## Passage to read
Begin
The Court finds it significant that no arrest was made that day. At times, an officer's statement that a suspect is not under arrest means little if, given other circumstances, no reasonable person in the suspect's setting would have felt free to leave. This is particularly true when at the end of such an interaction with police officers the suspect is arrested on site. In those cases, the suspect may have already been "in custody" for purposes of Miranda long before the actual arrest was made. The on-site arrest raises the spectre of custodial interrogation notwithstanding the officer's rote pronouncements to the contrary, and courts are wary to scrutinize such circumstances to ensure that the suspect's Fifth Amendment protections were not violated. Here, however, no such circumstances were present. When the interview ended, Agents Saavedra and Gonzales shook Defendant's hand, thanked him for speaking with them, and then left. See Bassignani, 575 F.3d at 886 (citing United States v. Leese, 176 F.3d 740, 744 (3d Cir. 1999) (finding no custody when, among other things, the defendant "was specifically informed that when the questioning was concluded the inspectors would be returning to Harrisburg and she would not be going with them")). The low degree of pressure applied to detain Defendant, together with the absence of an arrest at the end of the interview, further weigh against a finding of custody.
End
## Listed entries
Begin
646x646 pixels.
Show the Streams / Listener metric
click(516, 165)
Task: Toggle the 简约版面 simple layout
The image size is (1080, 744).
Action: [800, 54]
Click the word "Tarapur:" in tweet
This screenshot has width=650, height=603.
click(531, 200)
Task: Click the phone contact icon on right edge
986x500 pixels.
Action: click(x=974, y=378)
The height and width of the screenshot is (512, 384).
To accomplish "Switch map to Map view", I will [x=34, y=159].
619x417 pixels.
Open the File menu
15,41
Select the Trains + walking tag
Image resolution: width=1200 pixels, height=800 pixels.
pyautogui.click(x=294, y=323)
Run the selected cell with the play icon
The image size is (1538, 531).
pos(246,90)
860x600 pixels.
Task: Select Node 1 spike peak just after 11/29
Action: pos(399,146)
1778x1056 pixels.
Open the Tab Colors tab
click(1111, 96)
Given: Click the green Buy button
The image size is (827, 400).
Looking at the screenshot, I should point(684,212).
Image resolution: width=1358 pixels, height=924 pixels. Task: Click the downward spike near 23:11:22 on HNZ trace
End
## Problems and tasks
1 – List every action the court's custody analysis says the two agents took when the interview ended.
2 – Pick up the court's custody analysis after its final sentence and carry it forward.
The items have no connection to the court's custody analysis.

## Per-task answers
1 –
- They shook Defendant's hand.
- They thanked him for speaking with them.
- They left.

2 –
f. The Totality Of The Circumstances
All told, the Court concludes that the first, second, third, and fifth Kim factors together weigh heavily against finding that Defendant was in custody. The fourth factor, the duration of Defendant's interview with Agents Saavedra and Gonzales, weighs in favor of a finding of custodial interrogation. As the custodial analysis requires the Court to consider all the circumstances in its entirety, however, no one factor is alone dispositive of the issue. In addition, in some contexts, some factors may be accorded greater weight, and others less.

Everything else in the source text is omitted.